Patriot NKRI - Tropaz adalah pasukan Timor Leste didikan Portugis yang kenyang dengan pengalaman tempur gerilya. Mereka diterjunkan untuk menumpas pemberontakan di daerah jajahan Portugis seperti Angola dan Mozambik. Mereka juga kemampuan menembak yang sangat baik.
7 Desember 1975, TNI menggelar operasi lintas udara terbesar untuk menguasai Kota Dili, Timor Portugal. Jumlah pasukan yang diterjunkan 270 orang Prajurit Para Komando dari Grup I Kopasandha (kini Kopassus TNI AD) dan 285 prajurit Yonif 501.
7 Desember 1975, TNI menggelar operasi lintas udara terbesar untuk menguasai Kota Dili, Timor Portugal. Jumlah pasukan yang diterjunkan 270 orang Prajurit Para Komando dari Grup I Kopasandha (kini Kopassus TNI AD) dan 285 prajurit Yonif 501.
Banyak kelemahan dari operasi penyerbuan itu. Antara lain data intelijen yang salah. Disebutkan musuh yang menjaga Kota Dili hanya sekelas dengan Hansip. Ini salah besar.
Demikian ditulis dalam buku Hari H 7 Desember 1975, Reuni 40 Tahun Operasi Lintas Udara di Dili, Timor Portugis yang disunting Atmadji Sumarkidjo dan diterbitkan Kata.
Pasukan TNI sudah ditembaki sejak masih melayang di udara. Pilot TNI AU terpaksa membatalkan sejumlah penerjunan karena pesawat diberondong tembakan dari bawah. Seorang load master di dalam C-13o Hercules tewas tertembak. Akibatnya 72 prajurit Kopassus batal diterjunkan.

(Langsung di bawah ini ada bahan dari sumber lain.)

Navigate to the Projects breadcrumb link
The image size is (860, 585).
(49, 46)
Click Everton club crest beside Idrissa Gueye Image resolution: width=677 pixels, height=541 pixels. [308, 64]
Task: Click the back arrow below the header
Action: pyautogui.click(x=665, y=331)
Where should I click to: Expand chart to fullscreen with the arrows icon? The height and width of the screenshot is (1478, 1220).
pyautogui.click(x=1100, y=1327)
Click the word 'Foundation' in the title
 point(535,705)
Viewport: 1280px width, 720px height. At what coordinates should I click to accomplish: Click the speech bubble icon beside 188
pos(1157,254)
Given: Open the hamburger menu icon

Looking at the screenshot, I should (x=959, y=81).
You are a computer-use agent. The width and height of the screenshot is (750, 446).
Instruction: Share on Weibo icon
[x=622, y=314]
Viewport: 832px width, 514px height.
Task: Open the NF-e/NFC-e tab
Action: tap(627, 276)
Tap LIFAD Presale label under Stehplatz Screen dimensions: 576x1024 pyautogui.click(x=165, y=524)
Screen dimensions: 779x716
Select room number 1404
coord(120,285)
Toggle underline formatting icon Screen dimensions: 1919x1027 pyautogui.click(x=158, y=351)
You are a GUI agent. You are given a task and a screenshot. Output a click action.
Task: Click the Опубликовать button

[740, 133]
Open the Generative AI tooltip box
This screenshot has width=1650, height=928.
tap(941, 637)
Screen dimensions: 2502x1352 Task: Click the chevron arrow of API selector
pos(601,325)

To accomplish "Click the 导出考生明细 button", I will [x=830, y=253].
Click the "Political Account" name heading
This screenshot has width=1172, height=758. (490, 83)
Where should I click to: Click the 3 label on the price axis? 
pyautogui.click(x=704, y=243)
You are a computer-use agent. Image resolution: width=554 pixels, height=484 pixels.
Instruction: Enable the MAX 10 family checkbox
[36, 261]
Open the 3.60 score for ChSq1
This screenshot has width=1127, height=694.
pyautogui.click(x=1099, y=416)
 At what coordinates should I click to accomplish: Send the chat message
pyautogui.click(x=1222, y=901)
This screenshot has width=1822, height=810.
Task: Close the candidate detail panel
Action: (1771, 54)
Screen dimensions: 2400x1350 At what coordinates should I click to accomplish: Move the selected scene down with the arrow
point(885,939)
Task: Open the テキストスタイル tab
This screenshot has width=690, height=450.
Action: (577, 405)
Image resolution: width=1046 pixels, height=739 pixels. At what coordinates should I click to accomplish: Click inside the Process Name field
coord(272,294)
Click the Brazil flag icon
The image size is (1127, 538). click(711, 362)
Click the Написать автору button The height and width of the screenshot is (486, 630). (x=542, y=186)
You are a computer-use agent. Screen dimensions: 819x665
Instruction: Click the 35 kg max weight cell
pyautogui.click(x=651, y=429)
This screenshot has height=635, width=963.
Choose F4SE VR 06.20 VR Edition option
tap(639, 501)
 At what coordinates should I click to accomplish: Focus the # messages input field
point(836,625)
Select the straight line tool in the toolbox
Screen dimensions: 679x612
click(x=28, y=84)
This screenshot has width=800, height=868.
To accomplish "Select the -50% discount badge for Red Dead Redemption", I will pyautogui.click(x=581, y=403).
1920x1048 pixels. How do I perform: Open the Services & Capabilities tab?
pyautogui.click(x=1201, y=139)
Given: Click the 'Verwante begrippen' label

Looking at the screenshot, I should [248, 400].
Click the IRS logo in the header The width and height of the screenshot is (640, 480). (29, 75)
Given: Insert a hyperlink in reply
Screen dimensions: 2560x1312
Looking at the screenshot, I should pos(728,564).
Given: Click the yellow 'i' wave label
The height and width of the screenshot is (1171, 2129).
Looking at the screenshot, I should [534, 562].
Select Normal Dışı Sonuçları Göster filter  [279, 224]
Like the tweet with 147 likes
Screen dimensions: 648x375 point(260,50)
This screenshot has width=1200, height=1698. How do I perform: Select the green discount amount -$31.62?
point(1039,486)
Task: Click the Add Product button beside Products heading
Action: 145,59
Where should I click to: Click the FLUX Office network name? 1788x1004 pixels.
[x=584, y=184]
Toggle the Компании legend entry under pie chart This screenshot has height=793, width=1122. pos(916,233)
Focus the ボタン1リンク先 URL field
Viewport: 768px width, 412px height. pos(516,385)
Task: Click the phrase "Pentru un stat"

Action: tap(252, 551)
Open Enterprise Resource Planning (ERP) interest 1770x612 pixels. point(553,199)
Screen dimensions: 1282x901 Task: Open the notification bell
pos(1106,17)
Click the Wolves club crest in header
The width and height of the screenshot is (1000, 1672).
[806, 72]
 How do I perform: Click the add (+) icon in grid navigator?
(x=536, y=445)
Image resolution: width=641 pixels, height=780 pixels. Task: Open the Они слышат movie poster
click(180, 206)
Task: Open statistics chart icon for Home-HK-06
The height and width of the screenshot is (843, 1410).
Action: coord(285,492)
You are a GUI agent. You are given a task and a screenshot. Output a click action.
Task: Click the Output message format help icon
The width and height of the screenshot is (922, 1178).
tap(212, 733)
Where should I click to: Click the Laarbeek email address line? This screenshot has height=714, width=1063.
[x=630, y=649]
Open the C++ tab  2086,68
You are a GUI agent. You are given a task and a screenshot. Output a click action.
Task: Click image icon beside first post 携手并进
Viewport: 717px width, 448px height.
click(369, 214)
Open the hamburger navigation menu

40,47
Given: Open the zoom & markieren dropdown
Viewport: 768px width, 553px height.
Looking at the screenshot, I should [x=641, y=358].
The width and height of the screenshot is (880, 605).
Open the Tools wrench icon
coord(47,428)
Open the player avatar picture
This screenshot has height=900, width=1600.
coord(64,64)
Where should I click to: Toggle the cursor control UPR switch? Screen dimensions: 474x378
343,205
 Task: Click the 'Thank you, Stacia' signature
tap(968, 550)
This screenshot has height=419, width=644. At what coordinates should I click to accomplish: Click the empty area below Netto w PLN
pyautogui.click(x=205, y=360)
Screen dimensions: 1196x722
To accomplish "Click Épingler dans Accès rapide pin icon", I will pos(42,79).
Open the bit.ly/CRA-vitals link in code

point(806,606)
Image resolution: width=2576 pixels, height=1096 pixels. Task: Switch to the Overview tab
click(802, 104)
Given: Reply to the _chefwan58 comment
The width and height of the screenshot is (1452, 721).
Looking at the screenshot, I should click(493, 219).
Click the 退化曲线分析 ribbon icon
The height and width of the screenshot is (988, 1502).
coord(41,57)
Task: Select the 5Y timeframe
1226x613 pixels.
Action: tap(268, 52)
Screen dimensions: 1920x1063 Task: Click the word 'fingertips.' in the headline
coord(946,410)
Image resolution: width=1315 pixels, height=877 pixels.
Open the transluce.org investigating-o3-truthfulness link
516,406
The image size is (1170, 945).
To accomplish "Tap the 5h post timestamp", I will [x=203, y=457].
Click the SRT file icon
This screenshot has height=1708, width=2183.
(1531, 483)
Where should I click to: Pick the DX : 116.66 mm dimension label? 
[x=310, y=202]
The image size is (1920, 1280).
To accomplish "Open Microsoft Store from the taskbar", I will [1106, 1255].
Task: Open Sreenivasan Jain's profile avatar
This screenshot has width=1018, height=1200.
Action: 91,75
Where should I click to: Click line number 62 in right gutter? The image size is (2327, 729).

Para prajurit yang terjun tak bisa membalas tembakan. Senapan AK-47 mereka masih terikat di paha. Begitu mendarat mereka langsung mencari kelompoknya dan terlibat dalam pertempuran sengit. Beberapa prajurit baret merah tersungkur ditembus peluru Tropaz.
Sementara itu, Komandan Nanggala V/Kopasandha Letkol Inf Soegito berlindung di balik tembok. Ternyata di balik tembok itu terlihat beberapa orang Tropaz sedang menembak bertubi-tubi ke arah pasukan yang baru mendarat.
Soegito melemparkan granat ke dalam ruangan. Namun apes, granat itu tak meledak.
Dia mencabut granat kedua. "Blaaaar!!" ledakan keras terdengar hingga dinding bergetar.
Beberapa orang yang terluka berhamburan keluar. Tanpa ba-bi-bu, Soegitu menarik picu senapan otomatisnya. Rentetan peluru kaliber 7,62 mm segera menyiram dan menghabisi orang-orang berseragam hijau itu.
Dili dipenuhi suara tembak menembak hari itu. Senapan serbu AK-47 milik Kopasandha versus senapan G3 standar NATO milik Tropaz dan Fretilin.
Siang harinya, pasukan baret merah itu berhasil menguasai Pelabuhan. Letkol Soegito menggunakan sebuah bangunan yang belum jadi untuk markas Grup. Dia mulai bisa mengontak pasukannya yang berceceran.
Di sinilah Soegito menerima kabar Mayor Inf Muji Raharjo tertembak di bagian leher. Lukanya sangat parah. Namun ajaib, nyawanya masih bisa tertolong. Dia bisa sembuh karena peluru tidak merobek syarafnya.
Kota Dili bisa direbut hari itu juga. Pasukan Tropaz dan Fretilin mundur ke gunung untuk meneruskan perang Gerilya. Kemenangan yang harus dibayar mahal dengan gugurnya 19 anggota Kopasandha dan 35 prajurit Yonif Linud 501.
Sementara dari pihak musuh sedikit simpang siur. Ada yang menyebut 122 orang Pasukan Tropaz tewas, ada juga yang mencatat 105 orang. Selain itu puluhan pucuk senjata G-3 juga berhasil direbut.